» **PROBLEM DETAILS**
If a line below contains the string "computer", copy it out.

Pixel coordinate grounding data
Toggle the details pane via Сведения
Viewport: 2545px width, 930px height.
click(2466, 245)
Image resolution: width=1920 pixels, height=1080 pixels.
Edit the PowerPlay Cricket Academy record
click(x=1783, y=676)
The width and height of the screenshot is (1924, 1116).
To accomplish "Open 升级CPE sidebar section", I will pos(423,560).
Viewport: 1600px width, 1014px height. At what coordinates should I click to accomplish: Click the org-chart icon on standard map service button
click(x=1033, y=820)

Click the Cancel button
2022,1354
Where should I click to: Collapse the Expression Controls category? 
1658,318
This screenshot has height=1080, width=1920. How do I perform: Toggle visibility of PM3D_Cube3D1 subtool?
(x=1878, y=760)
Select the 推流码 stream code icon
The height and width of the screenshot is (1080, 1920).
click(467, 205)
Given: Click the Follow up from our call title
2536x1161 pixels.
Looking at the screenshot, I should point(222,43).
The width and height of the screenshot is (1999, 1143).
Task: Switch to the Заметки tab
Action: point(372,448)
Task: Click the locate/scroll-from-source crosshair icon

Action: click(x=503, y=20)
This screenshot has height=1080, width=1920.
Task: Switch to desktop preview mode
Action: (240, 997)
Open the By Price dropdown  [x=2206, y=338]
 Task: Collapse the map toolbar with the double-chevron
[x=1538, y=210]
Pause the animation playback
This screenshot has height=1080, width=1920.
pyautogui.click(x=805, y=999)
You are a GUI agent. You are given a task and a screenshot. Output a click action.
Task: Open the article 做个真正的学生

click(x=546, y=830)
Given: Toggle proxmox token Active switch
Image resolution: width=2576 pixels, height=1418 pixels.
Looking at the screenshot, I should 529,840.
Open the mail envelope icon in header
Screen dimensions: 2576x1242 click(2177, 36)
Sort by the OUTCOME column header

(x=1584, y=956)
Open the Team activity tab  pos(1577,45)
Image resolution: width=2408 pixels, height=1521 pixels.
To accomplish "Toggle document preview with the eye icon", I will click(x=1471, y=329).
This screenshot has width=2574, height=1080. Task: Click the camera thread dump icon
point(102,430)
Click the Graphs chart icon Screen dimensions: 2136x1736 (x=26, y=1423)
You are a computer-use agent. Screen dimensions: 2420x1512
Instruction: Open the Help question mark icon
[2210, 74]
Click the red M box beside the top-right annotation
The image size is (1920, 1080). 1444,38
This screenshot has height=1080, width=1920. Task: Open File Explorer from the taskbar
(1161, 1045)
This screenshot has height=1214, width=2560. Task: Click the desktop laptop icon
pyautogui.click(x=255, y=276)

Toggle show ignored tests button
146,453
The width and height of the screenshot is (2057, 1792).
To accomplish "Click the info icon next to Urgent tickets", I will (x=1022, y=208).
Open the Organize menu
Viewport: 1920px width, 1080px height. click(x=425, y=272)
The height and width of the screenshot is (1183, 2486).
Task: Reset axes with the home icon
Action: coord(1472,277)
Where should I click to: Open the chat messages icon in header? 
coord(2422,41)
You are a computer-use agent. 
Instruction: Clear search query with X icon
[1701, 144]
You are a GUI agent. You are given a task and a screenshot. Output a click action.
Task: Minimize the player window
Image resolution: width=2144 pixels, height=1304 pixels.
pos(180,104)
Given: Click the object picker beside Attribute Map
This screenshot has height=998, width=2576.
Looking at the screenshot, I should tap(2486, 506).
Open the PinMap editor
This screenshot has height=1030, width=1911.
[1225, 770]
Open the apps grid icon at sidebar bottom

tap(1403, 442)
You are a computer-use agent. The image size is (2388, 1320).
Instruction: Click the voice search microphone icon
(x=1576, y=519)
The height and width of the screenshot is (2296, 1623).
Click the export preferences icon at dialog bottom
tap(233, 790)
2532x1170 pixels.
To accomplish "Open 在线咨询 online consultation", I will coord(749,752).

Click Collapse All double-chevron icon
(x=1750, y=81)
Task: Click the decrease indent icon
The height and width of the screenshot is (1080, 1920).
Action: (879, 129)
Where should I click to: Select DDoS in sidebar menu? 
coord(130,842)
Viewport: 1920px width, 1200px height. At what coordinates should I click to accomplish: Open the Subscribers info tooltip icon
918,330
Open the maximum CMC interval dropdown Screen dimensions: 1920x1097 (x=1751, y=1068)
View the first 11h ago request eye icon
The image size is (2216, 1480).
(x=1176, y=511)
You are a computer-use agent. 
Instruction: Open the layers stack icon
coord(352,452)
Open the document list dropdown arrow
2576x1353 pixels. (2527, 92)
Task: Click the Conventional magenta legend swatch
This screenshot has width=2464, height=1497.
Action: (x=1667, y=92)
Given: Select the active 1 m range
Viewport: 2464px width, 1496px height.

» **ANSWER TO THIS PROBLEM**
You are a computer-use agent. Screen dimensions: 2420x1512
You are a computer-use agent. 
You are a computer-use agent. The image size is (2388, 1320).
You are a computer-use agent. 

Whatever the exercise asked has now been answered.